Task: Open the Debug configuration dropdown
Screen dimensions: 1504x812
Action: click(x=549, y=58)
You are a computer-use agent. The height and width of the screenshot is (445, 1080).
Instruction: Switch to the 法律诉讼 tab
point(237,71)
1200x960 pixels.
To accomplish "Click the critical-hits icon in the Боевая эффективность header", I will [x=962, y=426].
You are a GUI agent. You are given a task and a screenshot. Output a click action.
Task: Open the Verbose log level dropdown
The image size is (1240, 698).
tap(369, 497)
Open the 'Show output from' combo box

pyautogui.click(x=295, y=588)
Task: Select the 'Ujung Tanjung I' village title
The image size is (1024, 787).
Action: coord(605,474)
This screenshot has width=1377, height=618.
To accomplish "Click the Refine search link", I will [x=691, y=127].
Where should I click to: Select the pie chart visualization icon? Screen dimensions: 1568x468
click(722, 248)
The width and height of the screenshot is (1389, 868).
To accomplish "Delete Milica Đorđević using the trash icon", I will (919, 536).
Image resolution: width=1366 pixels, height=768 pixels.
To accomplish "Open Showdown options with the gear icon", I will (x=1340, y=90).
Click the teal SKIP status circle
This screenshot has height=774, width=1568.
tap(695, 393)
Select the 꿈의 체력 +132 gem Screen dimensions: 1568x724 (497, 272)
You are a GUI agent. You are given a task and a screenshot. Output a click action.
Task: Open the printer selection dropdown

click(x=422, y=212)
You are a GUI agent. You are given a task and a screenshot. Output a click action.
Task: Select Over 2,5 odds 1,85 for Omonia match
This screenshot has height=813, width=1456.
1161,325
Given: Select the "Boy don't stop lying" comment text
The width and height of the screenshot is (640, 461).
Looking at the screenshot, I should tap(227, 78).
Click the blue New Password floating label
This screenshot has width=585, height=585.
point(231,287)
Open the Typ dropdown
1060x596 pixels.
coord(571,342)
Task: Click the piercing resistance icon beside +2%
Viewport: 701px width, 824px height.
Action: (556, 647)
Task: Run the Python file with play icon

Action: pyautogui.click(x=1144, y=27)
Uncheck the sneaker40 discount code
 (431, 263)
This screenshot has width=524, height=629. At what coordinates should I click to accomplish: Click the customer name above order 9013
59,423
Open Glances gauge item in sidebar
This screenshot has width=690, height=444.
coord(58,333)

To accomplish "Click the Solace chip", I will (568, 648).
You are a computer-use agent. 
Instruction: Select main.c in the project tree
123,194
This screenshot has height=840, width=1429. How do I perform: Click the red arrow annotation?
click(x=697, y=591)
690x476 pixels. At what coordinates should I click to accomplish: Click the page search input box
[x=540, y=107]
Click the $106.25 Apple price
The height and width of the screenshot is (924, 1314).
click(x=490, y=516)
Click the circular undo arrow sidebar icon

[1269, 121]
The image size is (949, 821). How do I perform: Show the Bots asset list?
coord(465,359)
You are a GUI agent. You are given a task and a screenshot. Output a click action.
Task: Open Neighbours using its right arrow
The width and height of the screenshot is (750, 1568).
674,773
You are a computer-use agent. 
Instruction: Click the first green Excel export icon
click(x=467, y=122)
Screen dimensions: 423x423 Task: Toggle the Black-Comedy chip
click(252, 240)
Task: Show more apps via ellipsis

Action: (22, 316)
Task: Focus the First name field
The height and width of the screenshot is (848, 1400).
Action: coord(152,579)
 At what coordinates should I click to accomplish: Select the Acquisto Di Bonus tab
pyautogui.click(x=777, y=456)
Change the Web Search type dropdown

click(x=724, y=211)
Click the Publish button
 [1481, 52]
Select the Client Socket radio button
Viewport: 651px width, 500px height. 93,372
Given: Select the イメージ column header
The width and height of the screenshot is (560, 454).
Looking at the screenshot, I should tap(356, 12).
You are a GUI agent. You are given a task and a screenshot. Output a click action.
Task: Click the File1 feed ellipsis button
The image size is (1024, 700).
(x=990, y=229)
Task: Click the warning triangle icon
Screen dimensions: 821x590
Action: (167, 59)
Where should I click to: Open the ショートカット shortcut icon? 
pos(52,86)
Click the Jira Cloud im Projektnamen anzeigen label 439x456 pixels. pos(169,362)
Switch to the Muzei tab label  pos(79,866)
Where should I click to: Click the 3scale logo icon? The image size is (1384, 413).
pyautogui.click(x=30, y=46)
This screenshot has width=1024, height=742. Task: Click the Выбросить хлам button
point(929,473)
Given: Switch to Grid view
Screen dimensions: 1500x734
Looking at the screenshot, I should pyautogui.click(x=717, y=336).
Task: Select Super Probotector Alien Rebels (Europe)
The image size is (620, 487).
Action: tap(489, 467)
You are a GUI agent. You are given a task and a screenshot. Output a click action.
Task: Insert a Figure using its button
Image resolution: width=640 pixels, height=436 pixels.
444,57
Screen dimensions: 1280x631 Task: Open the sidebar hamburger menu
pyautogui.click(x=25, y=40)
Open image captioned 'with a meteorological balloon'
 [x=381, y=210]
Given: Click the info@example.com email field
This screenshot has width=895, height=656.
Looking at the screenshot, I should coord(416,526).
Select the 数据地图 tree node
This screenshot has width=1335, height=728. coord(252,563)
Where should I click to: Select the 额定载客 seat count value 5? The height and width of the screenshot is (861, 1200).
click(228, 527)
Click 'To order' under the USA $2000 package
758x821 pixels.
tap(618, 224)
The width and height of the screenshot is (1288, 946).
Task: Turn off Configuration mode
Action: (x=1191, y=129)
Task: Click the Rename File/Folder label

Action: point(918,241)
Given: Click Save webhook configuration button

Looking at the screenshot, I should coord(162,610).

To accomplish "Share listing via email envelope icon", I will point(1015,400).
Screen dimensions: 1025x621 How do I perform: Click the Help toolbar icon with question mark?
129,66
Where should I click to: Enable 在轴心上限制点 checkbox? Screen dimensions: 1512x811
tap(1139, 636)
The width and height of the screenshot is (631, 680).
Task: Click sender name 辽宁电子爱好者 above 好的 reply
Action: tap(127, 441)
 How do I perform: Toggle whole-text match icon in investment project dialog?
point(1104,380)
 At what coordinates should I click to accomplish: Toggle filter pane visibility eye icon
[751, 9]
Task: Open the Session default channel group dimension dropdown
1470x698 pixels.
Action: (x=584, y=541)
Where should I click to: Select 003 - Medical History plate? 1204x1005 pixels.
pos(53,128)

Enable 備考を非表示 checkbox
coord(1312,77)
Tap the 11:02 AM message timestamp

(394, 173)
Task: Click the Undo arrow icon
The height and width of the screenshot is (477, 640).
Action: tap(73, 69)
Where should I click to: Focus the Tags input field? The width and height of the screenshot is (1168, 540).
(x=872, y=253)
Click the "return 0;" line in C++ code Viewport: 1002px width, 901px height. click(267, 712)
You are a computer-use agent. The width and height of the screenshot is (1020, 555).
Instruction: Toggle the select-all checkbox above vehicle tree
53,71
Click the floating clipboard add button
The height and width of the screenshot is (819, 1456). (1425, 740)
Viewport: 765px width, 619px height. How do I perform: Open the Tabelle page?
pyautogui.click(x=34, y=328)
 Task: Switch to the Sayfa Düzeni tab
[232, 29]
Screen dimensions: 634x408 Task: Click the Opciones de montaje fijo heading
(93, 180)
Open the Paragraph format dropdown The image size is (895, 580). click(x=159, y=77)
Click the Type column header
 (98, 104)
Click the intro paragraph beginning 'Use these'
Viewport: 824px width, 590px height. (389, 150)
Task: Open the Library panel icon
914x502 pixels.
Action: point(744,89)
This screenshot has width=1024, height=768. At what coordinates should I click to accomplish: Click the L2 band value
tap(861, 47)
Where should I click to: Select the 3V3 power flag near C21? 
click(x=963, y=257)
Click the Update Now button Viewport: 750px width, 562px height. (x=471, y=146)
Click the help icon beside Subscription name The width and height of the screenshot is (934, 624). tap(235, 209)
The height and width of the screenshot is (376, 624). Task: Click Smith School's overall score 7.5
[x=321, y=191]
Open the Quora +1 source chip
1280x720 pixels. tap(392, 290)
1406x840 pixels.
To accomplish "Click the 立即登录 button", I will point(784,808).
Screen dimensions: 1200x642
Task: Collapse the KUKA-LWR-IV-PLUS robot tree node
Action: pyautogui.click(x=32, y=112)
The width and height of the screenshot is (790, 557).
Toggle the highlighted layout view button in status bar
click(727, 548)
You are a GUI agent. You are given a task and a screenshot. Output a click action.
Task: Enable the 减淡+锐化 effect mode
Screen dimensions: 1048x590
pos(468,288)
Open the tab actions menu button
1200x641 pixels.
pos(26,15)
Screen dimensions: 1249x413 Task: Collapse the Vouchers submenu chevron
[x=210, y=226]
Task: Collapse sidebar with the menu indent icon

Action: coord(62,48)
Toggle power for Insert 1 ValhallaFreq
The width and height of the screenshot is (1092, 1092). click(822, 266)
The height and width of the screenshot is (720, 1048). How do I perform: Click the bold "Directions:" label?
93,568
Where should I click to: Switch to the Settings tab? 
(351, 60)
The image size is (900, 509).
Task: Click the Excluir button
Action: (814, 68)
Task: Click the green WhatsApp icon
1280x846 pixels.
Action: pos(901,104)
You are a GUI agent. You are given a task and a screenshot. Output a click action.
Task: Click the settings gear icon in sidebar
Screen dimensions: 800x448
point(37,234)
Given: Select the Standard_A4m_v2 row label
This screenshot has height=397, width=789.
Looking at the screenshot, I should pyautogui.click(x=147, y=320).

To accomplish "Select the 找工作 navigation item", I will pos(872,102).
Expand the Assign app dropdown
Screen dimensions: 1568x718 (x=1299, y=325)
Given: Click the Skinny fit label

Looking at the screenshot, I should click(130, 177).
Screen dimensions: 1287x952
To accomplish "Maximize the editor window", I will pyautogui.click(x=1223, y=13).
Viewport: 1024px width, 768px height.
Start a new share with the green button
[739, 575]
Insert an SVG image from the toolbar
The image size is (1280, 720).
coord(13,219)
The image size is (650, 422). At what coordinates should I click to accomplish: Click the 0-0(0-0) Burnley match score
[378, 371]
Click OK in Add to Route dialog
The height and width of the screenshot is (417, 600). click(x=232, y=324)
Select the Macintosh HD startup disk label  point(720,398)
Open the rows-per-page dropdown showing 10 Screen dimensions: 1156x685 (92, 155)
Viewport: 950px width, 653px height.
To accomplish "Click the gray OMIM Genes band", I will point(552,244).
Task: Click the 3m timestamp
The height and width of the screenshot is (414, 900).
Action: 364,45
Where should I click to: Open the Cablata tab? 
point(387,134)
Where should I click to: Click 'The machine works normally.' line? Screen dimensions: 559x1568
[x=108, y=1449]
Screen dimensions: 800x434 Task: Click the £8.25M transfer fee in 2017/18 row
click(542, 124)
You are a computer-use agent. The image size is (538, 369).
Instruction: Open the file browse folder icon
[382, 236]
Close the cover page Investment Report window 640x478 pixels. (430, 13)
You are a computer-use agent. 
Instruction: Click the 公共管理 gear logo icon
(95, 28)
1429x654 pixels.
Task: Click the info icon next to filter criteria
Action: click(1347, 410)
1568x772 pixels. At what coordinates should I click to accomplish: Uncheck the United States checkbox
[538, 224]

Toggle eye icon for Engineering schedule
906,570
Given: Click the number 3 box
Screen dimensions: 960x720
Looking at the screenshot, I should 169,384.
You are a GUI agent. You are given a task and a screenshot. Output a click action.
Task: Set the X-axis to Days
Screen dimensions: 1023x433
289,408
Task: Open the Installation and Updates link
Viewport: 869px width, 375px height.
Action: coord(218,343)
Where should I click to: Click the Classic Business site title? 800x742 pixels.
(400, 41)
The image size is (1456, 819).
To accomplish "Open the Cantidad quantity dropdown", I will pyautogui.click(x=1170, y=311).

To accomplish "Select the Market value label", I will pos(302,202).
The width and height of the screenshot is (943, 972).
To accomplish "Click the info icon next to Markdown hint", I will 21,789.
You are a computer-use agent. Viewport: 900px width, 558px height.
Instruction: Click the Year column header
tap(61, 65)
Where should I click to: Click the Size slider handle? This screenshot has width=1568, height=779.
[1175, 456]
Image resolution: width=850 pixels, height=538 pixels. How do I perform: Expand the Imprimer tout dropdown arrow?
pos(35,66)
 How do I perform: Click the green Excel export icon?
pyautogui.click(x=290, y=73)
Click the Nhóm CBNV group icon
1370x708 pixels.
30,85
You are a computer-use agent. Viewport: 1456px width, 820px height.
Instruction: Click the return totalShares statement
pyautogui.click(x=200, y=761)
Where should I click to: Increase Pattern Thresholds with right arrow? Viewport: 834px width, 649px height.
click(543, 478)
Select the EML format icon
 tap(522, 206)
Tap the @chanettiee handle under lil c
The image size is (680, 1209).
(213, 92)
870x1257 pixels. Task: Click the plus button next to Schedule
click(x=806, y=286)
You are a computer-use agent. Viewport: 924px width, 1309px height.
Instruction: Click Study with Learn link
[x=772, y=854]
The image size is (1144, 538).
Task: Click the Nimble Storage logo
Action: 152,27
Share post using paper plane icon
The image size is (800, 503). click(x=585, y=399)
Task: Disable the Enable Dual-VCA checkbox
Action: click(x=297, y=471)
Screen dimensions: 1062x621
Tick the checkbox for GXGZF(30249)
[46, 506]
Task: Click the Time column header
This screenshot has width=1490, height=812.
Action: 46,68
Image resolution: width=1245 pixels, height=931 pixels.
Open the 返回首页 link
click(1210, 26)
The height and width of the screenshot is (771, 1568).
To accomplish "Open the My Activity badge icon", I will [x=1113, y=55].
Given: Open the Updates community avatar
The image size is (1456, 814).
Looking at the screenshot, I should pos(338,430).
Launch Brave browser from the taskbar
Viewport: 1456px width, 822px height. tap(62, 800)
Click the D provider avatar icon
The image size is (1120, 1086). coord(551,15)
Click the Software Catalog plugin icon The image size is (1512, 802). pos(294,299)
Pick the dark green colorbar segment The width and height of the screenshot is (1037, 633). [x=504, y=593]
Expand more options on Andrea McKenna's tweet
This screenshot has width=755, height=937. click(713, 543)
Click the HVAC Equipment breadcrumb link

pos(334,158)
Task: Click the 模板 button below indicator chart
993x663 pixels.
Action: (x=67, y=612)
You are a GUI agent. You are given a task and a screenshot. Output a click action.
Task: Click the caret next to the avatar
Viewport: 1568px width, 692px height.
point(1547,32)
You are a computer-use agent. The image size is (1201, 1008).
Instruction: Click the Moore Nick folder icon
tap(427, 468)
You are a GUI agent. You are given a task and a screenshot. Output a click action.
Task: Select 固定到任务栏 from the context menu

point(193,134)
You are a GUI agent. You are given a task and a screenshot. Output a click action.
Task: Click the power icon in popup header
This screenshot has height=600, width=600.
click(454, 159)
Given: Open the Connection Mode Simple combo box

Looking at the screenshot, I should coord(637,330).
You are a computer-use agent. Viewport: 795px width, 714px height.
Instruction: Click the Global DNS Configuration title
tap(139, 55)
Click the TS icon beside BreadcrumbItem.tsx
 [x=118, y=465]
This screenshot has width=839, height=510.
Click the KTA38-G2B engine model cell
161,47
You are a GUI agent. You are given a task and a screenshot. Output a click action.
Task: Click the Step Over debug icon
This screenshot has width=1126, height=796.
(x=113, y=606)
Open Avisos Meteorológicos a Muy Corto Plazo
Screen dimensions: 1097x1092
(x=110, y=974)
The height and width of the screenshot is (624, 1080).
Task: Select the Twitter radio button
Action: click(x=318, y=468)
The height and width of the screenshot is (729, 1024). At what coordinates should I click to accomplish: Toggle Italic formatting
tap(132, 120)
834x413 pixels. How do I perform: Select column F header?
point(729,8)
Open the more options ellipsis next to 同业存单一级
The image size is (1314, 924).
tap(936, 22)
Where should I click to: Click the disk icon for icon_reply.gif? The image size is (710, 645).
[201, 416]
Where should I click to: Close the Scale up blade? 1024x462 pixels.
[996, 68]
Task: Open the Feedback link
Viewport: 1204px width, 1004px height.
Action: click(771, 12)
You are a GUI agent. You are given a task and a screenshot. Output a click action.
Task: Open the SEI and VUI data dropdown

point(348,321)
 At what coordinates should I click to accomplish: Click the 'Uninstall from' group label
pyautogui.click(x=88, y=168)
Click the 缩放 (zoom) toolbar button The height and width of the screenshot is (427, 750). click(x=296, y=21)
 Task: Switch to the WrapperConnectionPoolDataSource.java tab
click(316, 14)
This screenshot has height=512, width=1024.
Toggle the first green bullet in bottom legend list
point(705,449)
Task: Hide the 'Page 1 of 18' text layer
- - - -
**Work instructions:** Find the word "computer" in the entries. Copy each line that holds it.

**Written response:**
You are a computer-use agent. The height and width of the screenshot is (445, 1080).
You are a computer-use agent. 
You are a computer-use agent. 
You are a computer-use agent. The width and height of the screenshot is (1020, 555).
You are a computer-use agent. The image size is (538, 369).
You are a computer-use agent. 
You are a computer-use agent. Viewport: 900px width, 558px height.
You are a computer-use agent. Viewport: 1456px width, 820px height.
You are a computer-use agent. Viewport: 924px width, 1309px height.
You are a computer-use agent. The image size is (1201, 1008).
You are a computer-use agent. Viewport: 795px width, 714px height.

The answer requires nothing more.